__WRITTEN TASK__
Put the lines of the data below, from the line with "How do I perform: Expand the More" through the end of the data, into a Markdown table with the columns Row and Line, leaving out blank lines.

__DATA FOR PROCESSING__

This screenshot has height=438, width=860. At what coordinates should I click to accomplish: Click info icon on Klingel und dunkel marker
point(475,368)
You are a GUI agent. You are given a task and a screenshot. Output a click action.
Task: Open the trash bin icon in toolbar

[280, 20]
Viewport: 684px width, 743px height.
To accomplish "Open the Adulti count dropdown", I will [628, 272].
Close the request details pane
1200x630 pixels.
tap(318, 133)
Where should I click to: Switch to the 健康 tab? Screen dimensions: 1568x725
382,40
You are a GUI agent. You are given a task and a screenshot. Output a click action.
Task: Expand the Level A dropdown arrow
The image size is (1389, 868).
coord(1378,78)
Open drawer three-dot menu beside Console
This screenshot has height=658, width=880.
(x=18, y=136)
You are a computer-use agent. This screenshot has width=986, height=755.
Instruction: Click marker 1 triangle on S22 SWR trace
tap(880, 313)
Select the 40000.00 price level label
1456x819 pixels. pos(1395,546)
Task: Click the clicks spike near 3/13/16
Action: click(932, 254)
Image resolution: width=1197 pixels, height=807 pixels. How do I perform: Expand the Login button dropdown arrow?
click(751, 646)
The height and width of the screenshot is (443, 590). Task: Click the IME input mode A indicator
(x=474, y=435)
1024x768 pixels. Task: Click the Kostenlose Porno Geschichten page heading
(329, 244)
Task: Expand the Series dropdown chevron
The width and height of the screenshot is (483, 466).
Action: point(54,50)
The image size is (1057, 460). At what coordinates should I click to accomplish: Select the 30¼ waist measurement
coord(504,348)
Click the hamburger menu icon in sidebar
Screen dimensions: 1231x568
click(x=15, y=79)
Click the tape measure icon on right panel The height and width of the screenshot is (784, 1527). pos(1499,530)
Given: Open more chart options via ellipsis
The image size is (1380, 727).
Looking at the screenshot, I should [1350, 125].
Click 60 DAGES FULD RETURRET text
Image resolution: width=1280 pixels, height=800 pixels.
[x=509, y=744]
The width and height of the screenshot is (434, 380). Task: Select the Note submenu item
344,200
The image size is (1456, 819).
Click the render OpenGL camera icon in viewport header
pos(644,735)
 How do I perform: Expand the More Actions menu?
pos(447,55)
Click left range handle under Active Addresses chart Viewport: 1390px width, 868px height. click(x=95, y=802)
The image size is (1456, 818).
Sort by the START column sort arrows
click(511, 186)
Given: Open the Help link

__THE SOLUTION__
| Row | Line |
|---|---|
| 1 |  How do I perform: Expand the More Actions menu? |
| 2 | pos(447,55) |
| 3 | Click left range handle under Active Addresses chart Viewport: 1390px width, 868px height. click(x=95, y=802) |
| 4 | The image size is (1456, 818). |
| 5 | Sort by the START column sort arrows |
| 6 | click(511, 186) |
| 7 | Given: Open the Help link |